OK, let’s get something else working! Based on what I’d read, I picked devicemapper first. Put in the option, restart docker, and it stops immediately.
Udev sync is not supported. This will lead to unexpected behavior, data loss and errors. For more information, see https://docs.docker.com/reference/commandline/cli/#daemon-storage-driver-option
Hmm. That link is out of date, but I tracked down this issue which explains that you shouldn’t use devicemapper with the Docker binary supplied for Ubuntu by Docker. I can try building my own Docker binary, apparently, but there’s lots of choices of storage driver so let’s just move on.
apt-get install -y linux-image-extra-`uname -r`
vagrant@host1:~$ sudo docker info Containers: 0 Images: 0 Storage Driver: aufs Root Dir: /var/lib/docker/aufs Backing Filesystem: extfs
Note that any container images you had stored will disappear when you change the storage driver.
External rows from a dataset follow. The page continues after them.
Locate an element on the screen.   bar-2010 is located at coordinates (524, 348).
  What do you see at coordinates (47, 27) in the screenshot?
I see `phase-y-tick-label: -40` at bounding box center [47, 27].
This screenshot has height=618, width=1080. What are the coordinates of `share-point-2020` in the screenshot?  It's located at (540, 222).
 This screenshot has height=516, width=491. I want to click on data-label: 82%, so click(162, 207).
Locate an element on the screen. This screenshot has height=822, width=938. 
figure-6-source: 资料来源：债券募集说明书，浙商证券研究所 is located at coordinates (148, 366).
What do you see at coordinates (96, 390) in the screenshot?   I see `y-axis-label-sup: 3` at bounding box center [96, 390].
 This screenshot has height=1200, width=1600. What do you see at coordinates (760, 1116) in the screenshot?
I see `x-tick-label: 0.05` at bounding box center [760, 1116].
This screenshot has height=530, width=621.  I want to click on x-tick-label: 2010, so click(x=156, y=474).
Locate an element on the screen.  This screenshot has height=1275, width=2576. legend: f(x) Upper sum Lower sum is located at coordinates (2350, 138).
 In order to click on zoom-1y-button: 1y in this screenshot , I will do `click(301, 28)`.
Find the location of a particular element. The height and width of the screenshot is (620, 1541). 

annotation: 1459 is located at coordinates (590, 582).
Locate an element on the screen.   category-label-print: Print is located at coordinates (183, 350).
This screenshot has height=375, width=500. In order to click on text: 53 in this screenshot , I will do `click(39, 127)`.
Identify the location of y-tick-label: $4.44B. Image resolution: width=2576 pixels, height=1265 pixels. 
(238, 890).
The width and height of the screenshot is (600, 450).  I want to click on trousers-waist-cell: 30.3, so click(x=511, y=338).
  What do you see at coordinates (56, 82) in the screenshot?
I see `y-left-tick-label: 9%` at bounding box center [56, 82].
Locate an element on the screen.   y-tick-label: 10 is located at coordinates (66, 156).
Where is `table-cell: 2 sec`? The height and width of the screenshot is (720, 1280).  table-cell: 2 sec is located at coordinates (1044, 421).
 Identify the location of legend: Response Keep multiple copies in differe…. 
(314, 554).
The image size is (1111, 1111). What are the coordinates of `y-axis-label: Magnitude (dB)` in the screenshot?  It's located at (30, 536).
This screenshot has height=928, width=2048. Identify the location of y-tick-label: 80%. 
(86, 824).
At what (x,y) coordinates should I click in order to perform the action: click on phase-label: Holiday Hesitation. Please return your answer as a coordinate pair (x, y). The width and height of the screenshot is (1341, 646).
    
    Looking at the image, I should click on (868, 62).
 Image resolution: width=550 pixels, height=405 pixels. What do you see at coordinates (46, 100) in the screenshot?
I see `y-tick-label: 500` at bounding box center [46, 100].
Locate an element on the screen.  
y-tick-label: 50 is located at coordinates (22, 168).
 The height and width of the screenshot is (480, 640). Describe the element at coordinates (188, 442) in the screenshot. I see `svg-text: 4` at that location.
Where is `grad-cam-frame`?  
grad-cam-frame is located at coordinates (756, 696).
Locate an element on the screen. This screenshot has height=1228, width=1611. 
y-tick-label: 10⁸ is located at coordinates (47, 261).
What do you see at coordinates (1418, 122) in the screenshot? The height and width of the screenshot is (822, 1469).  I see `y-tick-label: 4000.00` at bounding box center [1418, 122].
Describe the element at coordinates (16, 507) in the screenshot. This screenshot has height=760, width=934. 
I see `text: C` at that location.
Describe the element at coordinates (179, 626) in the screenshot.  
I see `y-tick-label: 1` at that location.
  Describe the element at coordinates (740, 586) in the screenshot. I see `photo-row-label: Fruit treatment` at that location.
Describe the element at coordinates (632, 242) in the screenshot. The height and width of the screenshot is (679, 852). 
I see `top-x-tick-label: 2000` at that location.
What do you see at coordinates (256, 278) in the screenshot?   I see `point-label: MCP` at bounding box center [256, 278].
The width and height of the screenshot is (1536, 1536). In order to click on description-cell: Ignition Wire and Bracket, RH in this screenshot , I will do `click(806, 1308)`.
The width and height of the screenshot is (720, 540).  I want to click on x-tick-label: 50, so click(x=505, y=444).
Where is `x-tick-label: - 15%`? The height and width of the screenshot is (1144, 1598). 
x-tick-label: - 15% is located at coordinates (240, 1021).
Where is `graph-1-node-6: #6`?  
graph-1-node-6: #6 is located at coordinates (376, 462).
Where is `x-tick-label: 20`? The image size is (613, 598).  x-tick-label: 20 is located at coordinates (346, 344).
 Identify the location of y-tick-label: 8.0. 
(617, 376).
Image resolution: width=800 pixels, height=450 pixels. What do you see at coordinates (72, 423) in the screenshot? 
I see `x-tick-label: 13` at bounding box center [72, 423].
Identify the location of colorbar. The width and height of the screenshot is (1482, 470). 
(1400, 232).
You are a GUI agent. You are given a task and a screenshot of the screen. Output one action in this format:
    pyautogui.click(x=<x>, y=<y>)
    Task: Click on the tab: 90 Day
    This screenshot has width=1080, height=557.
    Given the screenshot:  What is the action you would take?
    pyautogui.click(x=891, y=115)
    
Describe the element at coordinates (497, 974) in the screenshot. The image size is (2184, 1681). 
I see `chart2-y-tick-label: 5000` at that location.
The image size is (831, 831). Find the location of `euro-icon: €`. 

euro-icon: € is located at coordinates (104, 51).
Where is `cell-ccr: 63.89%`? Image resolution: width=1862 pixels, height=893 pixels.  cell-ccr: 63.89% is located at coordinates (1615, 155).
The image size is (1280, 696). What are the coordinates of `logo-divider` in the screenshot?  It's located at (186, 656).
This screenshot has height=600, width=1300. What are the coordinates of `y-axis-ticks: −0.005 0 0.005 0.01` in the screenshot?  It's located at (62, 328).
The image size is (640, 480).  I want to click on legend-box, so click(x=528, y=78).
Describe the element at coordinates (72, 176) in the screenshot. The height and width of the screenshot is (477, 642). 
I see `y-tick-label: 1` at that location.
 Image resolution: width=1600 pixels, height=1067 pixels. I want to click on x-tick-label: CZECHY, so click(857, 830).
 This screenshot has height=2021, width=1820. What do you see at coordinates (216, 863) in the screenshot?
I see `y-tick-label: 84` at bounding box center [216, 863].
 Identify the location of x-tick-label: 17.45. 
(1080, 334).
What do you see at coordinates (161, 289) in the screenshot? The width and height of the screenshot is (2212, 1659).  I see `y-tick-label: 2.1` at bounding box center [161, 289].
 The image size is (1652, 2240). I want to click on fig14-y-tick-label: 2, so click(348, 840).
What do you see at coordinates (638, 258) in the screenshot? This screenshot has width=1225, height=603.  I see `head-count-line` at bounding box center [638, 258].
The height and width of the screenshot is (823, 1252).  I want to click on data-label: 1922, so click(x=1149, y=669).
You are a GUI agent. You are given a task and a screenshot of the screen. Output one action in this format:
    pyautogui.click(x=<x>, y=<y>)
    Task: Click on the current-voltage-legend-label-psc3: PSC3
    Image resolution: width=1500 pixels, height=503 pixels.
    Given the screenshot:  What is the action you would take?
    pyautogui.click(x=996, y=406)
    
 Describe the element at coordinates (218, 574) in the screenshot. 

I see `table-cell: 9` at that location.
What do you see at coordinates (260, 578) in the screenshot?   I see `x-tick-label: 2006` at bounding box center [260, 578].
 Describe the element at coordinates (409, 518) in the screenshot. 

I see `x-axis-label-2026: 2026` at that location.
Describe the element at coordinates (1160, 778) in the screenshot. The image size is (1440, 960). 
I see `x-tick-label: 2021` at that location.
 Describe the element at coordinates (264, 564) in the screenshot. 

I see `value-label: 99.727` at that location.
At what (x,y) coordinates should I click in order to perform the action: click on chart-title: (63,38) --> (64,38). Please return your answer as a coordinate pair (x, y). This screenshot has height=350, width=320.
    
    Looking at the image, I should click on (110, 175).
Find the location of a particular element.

Not a problem for our test setup, where I was rebuilding from scratch via Vagrant every time, but worth knowing if you’re keeping something important.
Moving to AUFS got my test runs down around 6-7 minutes, which was great, but is there a way to get something both fast and supported?
Enter the overlay driver. Jérôme describes overlay as “just like AUFS”, but the key difference is that overlay has been merged into the mainline Linux kernel. Chris Swan has a neat blog post showing how you can install the necessary kernel version on Ubuntu 14, but I just decided to switch to Ubuntu 15 which has the necessary 3.18 kernel in the box.
We need to add the option
-s overlay to the Docker daemon command-line, which I did by editing
/lib/systemd/system/docker.service, and we’re away:
vagrant@host2:~$ sudo docker info Containers: 0 Images: 0 Storage Driver: overlay Backing Filesystem: extfs
The test suite now runs pretty consistently around 6 minutes 30 seconds, and my machine no longer grinds to a halt under the load. Result!